真面目な人ほどこだわる「塩分控えめ」実は無意味だった…減塩よりも「健康になれる」究極のシンプル習慣
■なぜ日本人は減塩が大好きなのか 「塩分を減らせば血圧は下がる」。長い間、日本ではこれが定説になっていました。ところが、最近の海外の研究で、「減塩には大して血圧を抑える効果がない」ことがわかっています。 【図表】運動で血圧を下げるときの5カ条 これはアメリカの研究者による調査研究で明らかになったことです。高血圧の人を3つのグループに分け、一定期間、Aグループには「減塩」をしてもらう、Bグループには「減量」をしてもらう、Cグループには軽い「運動」をしてもらう、といった実験をしたところ、どのグループの結果も大して変わりがなかったのです。 しかもA「減塩」は、塩分を通常の半分程度にするという過酷なものでしたが、B「減量」は4キロの減量、C「運動」は軽いものでした。この結果がすべてとは言いませんが、それまで言われてきたほどには減塩に血圧を抑える効果はなく、減塩より減量や運動のほうが、効率よく血圧を下げられることがわかったのです。 そもそも、なぜ日本では「高血圧には減塩」という常識が出来上がったのでしょうか。 きっかけは1961年に米国のブルックヘブン国立研究所のルイス・ダールという研究者が行った疫学調査でした。その調査によって食塩摂取量と高血圧の発症率に相関があることを示唆(しさ)した論文が発表されたのです。 その研究チームでは世界各地の人たちの塩分の摂取量と平均の血圧を調査して比較した結果、「塩分を多量にとっている地域の人ほど血圧が高い」との結論を導いたのです。この論文は大変センセーショナルに受け止められ、米国で減塩ブームが起こり、やがて世界に広がっていきました。

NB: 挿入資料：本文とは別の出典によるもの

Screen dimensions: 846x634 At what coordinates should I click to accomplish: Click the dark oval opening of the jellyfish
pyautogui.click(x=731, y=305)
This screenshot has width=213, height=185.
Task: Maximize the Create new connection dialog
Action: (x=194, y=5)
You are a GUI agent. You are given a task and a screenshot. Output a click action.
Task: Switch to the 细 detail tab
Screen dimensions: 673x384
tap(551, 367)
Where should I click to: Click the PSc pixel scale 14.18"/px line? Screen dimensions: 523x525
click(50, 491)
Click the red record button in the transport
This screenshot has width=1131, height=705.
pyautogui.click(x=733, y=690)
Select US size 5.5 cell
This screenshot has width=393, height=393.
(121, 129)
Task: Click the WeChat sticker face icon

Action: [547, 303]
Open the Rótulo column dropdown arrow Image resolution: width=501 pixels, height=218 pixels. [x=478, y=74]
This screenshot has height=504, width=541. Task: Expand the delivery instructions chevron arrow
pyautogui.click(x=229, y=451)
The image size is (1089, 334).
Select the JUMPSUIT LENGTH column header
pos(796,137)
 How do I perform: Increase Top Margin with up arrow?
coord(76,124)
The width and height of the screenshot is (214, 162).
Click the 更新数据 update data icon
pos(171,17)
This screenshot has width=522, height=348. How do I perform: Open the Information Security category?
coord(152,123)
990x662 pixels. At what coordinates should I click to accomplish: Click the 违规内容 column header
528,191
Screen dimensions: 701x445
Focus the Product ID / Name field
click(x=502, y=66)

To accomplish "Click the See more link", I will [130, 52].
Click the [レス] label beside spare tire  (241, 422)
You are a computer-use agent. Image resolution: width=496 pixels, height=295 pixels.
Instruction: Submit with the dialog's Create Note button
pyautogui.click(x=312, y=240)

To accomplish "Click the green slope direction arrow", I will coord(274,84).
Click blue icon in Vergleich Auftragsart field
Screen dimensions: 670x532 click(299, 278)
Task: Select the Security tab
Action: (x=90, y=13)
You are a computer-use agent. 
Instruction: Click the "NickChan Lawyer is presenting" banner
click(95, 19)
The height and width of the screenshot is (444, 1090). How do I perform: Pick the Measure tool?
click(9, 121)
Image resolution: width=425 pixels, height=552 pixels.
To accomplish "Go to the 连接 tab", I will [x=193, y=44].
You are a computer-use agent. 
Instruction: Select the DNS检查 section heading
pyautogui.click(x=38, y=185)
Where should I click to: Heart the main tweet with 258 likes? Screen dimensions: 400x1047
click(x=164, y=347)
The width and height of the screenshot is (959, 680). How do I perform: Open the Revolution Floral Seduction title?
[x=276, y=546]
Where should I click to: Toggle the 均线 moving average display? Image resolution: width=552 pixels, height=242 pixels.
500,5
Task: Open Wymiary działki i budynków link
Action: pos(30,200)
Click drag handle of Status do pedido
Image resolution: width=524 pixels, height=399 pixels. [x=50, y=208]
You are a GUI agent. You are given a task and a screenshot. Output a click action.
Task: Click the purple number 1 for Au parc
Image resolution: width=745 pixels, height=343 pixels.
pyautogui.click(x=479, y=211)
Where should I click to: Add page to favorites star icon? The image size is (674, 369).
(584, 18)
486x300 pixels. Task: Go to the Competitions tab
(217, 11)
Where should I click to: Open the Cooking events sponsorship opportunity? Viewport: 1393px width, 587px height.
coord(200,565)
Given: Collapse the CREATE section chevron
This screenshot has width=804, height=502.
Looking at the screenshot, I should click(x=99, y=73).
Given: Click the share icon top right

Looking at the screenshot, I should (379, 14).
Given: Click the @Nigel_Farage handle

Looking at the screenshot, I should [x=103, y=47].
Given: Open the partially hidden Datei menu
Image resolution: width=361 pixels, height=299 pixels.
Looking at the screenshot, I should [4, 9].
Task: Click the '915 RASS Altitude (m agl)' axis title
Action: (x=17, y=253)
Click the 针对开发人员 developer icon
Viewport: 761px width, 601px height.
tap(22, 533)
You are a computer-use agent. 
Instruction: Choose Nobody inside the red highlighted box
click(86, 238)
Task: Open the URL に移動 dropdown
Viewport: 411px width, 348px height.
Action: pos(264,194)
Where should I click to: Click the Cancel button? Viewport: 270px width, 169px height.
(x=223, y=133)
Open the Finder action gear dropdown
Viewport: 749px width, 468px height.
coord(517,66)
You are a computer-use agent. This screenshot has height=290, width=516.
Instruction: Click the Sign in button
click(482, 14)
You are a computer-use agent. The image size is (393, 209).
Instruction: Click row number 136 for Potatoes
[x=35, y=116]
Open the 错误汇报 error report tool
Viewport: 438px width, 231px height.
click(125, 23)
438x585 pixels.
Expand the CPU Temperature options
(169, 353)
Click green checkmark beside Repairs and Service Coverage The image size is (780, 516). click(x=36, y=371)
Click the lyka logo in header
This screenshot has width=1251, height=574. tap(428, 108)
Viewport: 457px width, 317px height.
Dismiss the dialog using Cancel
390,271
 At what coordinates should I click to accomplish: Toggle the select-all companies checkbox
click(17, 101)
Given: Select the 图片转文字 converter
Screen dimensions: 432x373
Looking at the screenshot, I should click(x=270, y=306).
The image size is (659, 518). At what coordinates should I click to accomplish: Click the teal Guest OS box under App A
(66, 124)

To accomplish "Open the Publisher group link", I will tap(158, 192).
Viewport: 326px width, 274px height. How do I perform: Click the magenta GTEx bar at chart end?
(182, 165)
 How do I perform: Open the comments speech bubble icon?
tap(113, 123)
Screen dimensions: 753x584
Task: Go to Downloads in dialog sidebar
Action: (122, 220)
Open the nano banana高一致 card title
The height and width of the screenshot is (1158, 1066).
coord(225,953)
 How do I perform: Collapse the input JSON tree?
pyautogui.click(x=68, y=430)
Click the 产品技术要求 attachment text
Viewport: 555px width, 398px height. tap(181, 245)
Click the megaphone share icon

特に、日本では60年代に脳卒中の発症率が世界で一番高いという調査結果を受けていたことから、高い関心が寄せられました。なぜかというと、当時脳卒中の7~8割は高血圧による脳出血だったからです。この論文の内容によって、「塩分のとりすぎ」⇒「高血圧」⇒「脳卒中」という図式が作られてしまったのです。 それから日本では国を挙げての減塩キャンペーンが行われました。特に、食料の保存のため野菜を塩漬けにして食べる習慣のある東北の人たち、とりわけ食塩摂取量の多かった秋田県や、長野県などで減塩運動が行われました。 当時の印象が国民に深く浸透し、「高血圧には減塩」という定説が出来上がったと考えられます。 ■そもそも日本人の8割は塩分だけなら影響ない 全国的な減塩キャンペーンの影響でその後、日本人の塩分摂取量も半分近くまで減り、地域差もなくなりました。ところが後になってから、ルイス・ダールの論文は条件があいまいで、医学研究としては十分に信頼できるものではない、ということがわかってきたのです。 というのもこの研究結果では、例えば日本では夏が高温多湿で入浴の習慣もあることから、欧米の人の暮らしと比べて汗をかく量が違うなど、各国の気候風土や生活習慣が考慮されず、数値の単純比較でしかなかったからです。 そこで、冒頭で紹介した研究結果のように、あらためて塩分と血圧の関係を調べる研究が進められる中で、「減塩が血圧を下げるというはっきりとした効果は認められない」という結論にいたったのです。 さらに、その後の研究によって、塩分と血圧の関係には遺伝子が関係することがわかってきました。そこで「食塩感受性」という概念が提唱されるようになったのです。食塩感受性とは、人が塩分を摂取したときにどれだけ血圧が上がるかを表す言葉で、塩分をとると血圧が上がりやすい状態を「食塩感受性が高い」と表現します。その食塩感受性は遺伝子で決まる、つまり個人差があるということがわかってきました。 傾向として男性より女性のほうが食塩感受性が高いこと、人種によっても差があることもわかってきました。例えばアフリカ系の人種の人たちは食塩感受性が高く、日本を含めたアジア系は中くらい、欧米人は低いのです。 では日本で食塩感受性の高い人はどれくらいの割合かというと、20%程度です。残りの約8割は、塩分だけでは血圧に影響しない体質の持ち主であるということです。 ただし、塩分にタバコやアルコールなどの他の要素が加わると、血圧が上がる人が30%いることもわかりました。それでも日本人の50%は塩分をとりすぎても、血圧には影響しない体質なのです。こうしたことから、日本人にとって「減塩」の効果は限定的であることがわかってきています。 ただし、今は食塩感受性が低くても、安心はできません。もともと食塩感受性の低い人も、肥満や糖尿病、アルコール、睡眠不足、ストレス、高血圧、高齢などの条件が加わると、遺伝子にスイッチが入り食塩感受性が高まるからです。